— WHAT IS EXPECTED —
If a line in the data contains "status", copy it out.

[[ RECORDS SHOWN open ]]

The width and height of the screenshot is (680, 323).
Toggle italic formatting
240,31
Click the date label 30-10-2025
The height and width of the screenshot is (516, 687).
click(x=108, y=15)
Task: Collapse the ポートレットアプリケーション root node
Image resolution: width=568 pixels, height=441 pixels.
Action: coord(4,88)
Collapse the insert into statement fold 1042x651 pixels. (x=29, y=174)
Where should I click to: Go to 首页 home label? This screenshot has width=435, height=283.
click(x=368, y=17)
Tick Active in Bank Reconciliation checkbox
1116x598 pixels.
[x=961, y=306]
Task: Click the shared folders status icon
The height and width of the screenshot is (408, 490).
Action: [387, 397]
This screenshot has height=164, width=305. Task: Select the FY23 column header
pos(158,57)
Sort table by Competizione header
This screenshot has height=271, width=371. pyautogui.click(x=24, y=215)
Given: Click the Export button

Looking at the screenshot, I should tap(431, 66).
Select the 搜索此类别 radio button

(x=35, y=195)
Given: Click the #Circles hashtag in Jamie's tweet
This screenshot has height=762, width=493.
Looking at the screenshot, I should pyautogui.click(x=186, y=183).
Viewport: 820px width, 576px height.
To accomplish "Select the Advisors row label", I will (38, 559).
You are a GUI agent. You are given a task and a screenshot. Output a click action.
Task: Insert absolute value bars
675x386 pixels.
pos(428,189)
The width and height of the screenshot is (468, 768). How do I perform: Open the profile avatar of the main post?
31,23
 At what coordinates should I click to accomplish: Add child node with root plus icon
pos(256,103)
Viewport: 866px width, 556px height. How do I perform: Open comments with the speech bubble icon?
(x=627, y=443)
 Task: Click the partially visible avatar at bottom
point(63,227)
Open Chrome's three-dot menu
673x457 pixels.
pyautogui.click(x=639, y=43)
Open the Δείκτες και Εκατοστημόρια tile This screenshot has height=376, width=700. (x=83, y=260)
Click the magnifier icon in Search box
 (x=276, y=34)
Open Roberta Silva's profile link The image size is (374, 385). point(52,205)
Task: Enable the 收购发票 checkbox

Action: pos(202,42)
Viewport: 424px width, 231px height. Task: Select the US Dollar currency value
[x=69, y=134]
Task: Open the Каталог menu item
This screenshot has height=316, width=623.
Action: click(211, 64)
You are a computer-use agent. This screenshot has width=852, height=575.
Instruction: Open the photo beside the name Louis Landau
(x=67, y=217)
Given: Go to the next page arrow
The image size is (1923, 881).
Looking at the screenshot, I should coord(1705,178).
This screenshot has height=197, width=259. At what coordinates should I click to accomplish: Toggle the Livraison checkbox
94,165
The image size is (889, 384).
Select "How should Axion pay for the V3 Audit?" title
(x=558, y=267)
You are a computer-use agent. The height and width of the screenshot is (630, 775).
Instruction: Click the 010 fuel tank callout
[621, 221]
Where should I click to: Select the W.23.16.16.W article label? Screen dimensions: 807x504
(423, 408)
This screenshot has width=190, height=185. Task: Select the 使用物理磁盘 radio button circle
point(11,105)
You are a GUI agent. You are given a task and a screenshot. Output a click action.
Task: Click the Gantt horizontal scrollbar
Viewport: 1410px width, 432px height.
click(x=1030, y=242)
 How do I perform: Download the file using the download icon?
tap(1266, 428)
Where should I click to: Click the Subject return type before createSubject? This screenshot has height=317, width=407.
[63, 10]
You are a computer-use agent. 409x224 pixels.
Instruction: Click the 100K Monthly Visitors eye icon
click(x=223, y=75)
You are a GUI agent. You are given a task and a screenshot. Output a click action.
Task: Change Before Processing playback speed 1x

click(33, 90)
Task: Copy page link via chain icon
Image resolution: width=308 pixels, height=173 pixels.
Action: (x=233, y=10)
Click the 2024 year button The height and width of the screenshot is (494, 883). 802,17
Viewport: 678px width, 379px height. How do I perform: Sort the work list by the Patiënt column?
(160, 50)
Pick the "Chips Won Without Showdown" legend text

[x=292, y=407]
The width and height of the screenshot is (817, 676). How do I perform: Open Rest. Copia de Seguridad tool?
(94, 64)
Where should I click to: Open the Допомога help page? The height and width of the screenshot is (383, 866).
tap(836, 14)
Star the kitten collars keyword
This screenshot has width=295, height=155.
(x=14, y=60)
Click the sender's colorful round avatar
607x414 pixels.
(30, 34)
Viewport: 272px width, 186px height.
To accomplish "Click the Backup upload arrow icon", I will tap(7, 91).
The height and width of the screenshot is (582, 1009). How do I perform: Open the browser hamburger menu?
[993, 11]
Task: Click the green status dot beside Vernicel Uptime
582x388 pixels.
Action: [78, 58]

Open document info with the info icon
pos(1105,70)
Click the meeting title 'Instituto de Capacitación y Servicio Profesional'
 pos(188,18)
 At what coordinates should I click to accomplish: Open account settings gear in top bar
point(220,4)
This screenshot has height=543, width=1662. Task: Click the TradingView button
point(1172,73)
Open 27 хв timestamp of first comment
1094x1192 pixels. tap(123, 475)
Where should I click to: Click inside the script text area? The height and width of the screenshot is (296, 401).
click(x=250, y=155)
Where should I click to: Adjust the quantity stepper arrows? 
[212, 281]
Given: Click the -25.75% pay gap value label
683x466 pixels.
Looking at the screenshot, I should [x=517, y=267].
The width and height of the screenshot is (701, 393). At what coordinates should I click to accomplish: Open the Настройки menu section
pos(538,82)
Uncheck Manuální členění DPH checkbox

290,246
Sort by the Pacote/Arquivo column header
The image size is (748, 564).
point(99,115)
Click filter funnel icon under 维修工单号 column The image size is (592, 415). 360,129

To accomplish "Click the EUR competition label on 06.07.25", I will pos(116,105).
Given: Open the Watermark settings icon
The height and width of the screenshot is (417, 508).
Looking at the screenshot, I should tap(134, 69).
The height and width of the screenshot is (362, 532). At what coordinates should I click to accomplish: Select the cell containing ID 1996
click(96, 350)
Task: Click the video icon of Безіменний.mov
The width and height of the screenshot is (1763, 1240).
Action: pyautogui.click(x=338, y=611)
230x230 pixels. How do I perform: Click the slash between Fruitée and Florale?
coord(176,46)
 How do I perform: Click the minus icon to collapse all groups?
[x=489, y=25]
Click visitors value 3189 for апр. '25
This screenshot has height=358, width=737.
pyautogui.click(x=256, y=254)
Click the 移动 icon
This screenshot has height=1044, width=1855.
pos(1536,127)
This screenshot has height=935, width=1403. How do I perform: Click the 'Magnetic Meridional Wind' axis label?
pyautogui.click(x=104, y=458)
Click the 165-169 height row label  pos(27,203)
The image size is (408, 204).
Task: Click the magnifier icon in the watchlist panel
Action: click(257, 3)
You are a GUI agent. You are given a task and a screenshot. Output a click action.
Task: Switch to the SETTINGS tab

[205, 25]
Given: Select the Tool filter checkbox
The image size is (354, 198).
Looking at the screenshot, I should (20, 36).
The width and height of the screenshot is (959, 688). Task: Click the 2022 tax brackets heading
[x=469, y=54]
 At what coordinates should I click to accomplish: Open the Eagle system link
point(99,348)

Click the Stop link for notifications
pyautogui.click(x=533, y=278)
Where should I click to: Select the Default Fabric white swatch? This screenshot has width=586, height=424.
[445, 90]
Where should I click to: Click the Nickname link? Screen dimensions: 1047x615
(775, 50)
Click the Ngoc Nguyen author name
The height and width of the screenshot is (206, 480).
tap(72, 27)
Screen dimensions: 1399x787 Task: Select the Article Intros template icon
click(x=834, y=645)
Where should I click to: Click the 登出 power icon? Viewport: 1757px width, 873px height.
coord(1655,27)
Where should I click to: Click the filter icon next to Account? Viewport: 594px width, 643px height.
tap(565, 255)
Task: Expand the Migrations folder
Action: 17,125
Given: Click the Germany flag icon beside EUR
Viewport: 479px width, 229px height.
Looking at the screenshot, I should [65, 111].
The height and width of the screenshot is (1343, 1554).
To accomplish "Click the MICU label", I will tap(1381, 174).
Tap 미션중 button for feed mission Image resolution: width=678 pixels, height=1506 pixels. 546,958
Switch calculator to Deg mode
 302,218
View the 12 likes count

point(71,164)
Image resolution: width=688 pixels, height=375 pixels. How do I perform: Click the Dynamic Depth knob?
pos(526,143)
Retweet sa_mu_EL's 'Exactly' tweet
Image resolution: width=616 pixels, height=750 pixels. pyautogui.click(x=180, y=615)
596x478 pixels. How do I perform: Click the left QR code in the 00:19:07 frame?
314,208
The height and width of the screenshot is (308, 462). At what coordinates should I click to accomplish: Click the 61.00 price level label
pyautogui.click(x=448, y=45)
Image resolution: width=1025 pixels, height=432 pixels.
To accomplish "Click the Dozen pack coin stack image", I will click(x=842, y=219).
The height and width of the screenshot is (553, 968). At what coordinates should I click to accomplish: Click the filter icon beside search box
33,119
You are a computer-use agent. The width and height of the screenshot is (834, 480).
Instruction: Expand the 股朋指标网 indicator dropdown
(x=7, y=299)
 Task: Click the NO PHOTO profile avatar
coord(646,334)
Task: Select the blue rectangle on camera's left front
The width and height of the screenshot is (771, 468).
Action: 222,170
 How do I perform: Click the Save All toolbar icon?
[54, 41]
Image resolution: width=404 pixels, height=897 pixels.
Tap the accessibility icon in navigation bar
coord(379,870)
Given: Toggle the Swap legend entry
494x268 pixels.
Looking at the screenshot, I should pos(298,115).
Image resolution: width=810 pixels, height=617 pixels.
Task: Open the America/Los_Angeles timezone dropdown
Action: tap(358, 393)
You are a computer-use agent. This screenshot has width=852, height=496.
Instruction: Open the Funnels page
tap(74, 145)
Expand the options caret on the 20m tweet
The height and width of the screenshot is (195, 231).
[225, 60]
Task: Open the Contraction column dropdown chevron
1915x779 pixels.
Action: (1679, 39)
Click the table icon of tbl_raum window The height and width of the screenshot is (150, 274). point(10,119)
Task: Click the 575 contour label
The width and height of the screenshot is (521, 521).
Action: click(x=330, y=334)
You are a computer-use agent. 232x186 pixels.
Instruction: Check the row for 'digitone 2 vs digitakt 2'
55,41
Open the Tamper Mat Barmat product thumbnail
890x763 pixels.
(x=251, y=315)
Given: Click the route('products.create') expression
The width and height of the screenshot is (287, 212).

[[ RECORDS SHOWN closed ]]

— THE ANSWER —
Task: Click the shared folders status icon
Task: Click the green status dot beside Vernicel Uptime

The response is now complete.